Financial industry veteran Fustey explains how a naïve view of risk and faulty decision-making leads investors down the road to disappointment.
If common sense says to “buy low, sell high,” then why are so many individual investors stymied by investments that fail to live up to their expectations? Fustey argues that much of the problem lies in the investor’s brain. Pointing to research from the fields of neuroeconomics and behavioral economics, the author describes the battle between our “two minds,” where our evolved “logical brain” and our more primal “automatic brain” compete for dominance while making decisions. The conundrum is made worse by the fact that humans do not always process information correctly. The book adeptly catalogs the biases and mental shortcuts that can distort our perception of risk. Trading based on news reports and a tendency to follow the herd are just two mindsets that can negatively impact investment decision-making. Fustey also lambastes two prevailing investment theories—the Efficient Market Theory and the Modern Portfolio Theory—as flawed.
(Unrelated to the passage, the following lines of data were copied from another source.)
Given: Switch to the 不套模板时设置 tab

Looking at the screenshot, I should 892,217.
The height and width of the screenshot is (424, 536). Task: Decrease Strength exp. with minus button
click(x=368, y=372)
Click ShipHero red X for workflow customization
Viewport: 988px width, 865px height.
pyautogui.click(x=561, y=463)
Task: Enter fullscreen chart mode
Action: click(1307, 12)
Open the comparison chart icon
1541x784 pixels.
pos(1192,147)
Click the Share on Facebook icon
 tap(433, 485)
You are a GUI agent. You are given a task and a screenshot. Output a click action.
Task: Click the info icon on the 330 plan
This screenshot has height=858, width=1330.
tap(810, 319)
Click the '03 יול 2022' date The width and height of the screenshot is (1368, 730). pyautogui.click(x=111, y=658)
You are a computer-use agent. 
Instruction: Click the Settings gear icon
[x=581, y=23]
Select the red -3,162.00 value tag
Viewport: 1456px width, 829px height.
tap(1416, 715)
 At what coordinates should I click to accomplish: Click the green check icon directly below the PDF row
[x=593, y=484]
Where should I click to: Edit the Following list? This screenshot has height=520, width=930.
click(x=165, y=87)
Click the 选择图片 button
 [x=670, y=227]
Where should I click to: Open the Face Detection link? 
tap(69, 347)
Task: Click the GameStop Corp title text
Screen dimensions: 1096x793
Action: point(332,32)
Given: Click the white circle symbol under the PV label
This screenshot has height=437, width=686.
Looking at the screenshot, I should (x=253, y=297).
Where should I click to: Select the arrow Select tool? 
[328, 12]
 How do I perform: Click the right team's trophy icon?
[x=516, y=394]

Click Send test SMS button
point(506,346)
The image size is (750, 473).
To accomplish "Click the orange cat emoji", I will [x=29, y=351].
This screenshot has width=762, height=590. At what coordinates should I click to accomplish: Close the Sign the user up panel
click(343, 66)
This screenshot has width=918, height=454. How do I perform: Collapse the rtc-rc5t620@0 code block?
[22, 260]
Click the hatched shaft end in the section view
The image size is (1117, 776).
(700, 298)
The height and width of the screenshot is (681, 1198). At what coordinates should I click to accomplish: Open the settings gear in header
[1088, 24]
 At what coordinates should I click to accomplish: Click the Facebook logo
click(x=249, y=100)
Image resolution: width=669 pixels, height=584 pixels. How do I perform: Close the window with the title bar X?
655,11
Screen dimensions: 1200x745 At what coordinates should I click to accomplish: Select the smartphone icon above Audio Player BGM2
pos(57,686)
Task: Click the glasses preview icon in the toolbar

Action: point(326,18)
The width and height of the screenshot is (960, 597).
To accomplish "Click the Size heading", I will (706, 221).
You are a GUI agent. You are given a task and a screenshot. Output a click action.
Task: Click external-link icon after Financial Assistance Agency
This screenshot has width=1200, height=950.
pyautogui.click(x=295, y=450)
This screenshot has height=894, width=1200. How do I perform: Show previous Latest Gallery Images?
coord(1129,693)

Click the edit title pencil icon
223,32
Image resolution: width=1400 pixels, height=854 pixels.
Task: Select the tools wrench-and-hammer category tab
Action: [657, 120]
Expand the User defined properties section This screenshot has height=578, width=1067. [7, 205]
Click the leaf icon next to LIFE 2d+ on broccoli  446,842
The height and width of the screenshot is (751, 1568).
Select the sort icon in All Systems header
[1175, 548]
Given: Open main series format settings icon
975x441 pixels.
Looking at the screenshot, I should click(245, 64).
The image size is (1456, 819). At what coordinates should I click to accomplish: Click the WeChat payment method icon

His criticism extends to the financial-advice industry and actively managed investments such as mutual funds, which he contends are riddled with hidden costs, conflicts of interest and self-serving tactics that exploit investor weaknesses. Perhaps the book’s biggest warning is to avoid “chasing past returns”; too many investors mistakenly believe an investment’s past returns can predict its future performance. A novice may be intimidated by the complex financial concepts covered in the book, but the author manages to express his views in everyday language bolstered with supporting evidence. Fustey ultimately proposes a practical, though not effortless, solution—combining exchange-traded funds with the strategic use of puts and calls to hedge against damaging losses. As with everything in the investing world, the book’s arguments likely will be disputed by other financial experts. At the very least, however, it can prompt the average investor to ask tougher questions when his financial advisor pitches another mutual fund that seems like a sure bet.
Persuasive, no-holds-barred advice that will lead investors to rethink where they put their nest eggs.